Repeat word for word the material from the line containing "You are a computer-use agent. The" up to and including its final line.

--- Start Provided material ---

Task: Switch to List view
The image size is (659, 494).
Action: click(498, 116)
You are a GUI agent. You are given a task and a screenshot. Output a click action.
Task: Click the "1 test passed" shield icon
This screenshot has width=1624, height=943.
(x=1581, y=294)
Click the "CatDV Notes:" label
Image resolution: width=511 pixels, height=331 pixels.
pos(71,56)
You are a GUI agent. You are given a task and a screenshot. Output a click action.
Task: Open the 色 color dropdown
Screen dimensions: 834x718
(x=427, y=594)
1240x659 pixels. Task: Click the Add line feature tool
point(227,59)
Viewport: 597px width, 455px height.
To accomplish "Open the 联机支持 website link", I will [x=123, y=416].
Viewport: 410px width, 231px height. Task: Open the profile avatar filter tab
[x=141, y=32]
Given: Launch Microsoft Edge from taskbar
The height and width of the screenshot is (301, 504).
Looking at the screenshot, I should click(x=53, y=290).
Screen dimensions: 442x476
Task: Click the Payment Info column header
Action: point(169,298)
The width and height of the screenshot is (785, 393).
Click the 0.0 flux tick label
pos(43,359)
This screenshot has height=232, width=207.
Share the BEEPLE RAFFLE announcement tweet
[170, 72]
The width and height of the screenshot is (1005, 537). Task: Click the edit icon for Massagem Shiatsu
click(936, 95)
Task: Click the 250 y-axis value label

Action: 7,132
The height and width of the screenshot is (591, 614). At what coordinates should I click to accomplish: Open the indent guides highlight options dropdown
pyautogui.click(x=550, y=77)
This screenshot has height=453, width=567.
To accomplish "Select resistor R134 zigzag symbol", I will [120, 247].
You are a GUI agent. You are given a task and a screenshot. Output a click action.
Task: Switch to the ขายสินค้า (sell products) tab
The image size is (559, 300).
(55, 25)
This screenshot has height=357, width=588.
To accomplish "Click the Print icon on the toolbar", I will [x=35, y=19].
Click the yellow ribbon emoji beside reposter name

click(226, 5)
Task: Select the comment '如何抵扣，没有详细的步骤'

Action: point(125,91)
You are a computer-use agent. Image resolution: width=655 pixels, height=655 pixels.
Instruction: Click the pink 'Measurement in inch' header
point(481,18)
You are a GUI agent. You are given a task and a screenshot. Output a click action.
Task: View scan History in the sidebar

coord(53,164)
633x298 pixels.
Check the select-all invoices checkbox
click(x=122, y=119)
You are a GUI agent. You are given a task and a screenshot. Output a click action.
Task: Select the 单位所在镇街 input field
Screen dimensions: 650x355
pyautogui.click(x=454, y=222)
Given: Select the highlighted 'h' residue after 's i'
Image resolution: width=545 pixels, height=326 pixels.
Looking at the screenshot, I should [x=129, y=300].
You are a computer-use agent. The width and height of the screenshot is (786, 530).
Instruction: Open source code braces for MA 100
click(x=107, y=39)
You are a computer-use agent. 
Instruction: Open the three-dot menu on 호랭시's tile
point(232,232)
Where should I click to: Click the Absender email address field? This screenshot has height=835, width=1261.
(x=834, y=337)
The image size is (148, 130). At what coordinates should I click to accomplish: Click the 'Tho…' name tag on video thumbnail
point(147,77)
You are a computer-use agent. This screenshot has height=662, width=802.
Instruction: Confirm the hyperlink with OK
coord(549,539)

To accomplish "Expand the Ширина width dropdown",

--- End Provided material ---

__Correct answer__.
You are a computer-use agent. The width and height of the screenshot is (786, 530).
Instruction: Open source code braces for MA 100
click(x=107, y=39)
You are a computer-use agent. 
Instruction: Open the three-dot menu on 호랭시's tile
point(232,232)
Where should I click to: Click the Absender email address field? This screenshot has height=835, width=1261.
(x=834, y=337)
The image size is (148, 130). At what coordinates should I click to accomplish: Click the 'Tho…' name tag on video thumbnail
point(147,77)
You are a computer-use agent. This screenshot has height=662, width=802.
Instruction: Confirm the hyperlink with OK
coord(549,539)

To accomplish "Expand the Ширина width dropdown",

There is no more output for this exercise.